Wednesday, September 27, 2023

Panpsychism discussed

There's not much worth reading at Scientific American, I reckon, but I did enjoy this column about a recent meeting of science-y types debating panpsychism:

Is Consciousness Part of the Fabric of the Universe?

Physicists and philosophers recently met to debate a theory of consciousness called panpsychism 
As it happens, I agree that the basic criticisms are pretty strong:

Some point out that it doesn’t explain how small bits of consciousness come together to form more substantive conscious entities. Detractors say that this puzzle, known as the “combination problem,” amounts to panpsychism’s own version of the hard problem. The combination problem “is the serious challenge for the panpsychist position,” Goff admits. “And it’s where most of our energies are going.”

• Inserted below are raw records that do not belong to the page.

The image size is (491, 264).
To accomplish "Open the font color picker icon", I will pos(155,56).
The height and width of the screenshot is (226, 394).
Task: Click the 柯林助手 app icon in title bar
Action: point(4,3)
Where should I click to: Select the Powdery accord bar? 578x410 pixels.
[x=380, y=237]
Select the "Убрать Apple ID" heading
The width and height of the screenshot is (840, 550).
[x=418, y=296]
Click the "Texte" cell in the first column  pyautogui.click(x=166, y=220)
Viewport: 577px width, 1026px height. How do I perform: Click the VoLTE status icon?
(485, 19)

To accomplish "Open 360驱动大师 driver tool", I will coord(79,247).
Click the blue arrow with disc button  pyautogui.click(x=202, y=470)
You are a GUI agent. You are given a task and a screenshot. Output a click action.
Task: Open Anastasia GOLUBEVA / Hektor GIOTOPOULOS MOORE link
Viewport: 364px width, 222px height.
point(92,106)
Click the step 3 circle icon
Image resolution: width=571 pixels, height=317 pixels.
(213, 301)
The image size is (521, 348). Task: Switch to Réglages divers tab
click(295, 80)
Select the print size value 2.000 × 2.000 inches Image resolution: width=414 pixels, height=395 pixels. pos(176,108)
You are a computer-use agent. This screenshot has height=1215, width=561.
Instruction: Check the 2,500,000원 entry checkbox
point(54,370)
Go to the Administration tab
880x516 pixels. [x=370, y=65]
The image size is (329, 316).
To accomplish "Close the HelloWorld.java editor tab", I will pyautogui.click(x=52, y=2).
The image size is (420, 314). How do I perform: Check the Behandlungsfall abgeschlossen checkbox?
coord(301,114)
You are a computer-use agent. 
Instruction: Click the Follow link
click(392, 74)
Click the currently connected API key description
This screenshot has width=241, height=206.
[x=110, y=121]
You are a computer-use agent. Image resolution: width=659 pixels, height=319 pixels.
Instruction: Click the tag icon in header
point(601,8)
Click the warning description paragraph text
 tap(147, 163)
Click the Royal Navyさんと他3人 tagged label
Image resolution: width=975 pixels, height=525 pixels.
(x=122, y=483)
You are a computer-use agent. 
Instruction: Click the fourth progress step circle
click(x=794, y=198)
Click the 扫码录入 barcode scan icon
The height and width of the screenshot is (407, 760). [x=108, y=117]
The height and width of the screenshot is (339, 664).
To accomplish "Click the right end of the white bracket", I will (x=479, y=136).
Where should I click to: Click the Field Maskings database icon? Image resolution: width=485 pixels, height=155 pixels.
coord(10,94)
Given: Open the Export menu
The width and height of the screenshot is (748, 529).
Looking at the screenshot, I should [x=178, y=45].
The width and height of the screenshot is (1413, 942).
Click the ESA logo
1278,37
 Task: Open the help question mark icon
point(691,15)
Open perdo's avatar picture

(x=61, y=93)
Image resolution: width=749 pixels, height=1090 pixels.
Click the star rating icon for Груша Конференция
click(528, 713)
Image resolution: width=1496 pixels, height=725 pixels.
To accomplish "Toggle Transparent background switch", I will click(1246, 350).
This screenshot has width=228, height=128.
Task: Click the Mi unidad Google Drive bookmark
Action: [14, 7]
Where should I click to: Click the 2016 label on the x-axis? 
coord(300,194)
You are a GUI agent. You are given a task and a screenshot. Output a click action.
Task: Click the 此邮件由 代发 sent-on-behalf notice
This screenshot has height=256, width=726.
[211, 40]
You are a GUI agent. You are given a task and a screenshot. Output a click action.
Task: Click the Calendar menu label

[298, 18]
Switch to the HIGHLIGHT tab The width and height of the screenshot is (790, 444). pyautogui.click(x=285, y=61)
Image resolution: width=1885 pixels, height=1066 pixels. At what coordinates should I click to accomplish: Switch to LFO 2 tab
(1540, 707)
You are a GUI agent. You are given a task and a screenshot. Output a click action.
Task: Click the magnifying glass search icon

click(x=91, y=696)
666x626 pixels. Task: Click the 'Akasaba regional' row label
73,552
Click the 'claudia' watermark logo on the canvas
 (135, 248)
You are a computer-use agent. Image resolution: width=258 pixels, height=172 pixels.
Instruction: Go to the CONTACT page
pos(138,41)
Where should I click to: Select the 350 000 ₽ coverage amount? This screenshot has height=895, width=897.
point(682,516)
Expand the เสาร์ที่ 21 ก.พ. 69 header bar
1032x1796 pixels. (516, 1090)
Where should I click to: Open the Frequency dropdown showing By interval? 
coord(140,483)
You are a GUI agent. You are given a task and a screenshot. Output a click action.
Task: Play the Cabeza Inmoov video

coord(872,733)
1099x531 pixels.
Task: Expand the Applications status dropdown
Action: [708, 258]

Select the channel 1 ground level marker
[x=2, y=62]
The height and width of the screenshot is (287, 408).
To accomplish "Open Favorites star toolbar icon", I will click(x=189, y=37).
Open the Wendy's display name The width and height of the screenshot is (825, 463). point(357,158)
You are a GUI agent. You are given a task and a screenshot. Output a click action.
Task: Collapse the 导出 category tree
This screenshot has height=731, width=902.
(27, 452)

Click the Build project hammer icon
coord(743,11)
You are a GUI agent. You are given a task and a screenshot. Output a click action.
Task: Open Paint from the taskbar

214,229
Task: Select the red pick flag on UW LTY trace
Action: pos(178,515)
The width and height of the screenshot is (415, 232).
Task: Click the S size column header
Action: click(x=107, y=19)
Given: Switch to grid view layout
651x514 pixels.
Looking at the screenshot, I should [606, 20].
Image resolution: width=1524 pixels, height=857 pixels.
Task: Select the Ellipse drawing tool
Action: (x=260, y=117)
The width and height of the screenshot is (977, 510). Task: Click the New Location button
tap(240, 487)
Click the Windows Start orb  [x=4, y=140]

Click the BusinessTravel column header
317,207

Others question panpsychism’s explanatory power. In his 2021 book Being You, neuroscientist Anil Seth wrote that the main problems with panpsychism are that “it doesn’t really explain anything and that it doesn’t lead to testable hypotheses. It’s an easy get-out to the apparent mystery posed by the hard problem.”

Perhaps I find these ideas more appealing:

Other ideas were batted around. The idea of cosmopsychism was floated—roughly, the notion that the universe itself is conscious. And Paul Draper, a philosopher at Purdue University who participated via Zoom, talked about a subtly different idea known as “psychological ether theory”—essentially that brains don’t produce consciousness but rather make use of consciousness. In this view, consciousness was already there before brains existed, like an all-pervasive ether. If the idea is correct, he writes, “then (in all likelihood) God exists.”
On cosmopsychism, it seems I missed this essay at AEON about it.  

All good fun to think about...

Update:  surprisingly, if you have Twitter and search it, there are a lot of comments being made about the article.  I liked this one, for example:



 

1 comment:

  1. Panpsychism is rubbish. All this guff about consciousness. From a neuroanatomical perspective consciousness is not surprising. I'm inclined to agree with Dennett that Chalmer's hard problem is an illusion. It seems Australia produces some iconoclastic, audacious, and interesting philosophers(Chalmers, Stove, Singer) that have created much discussion in the relevant fields.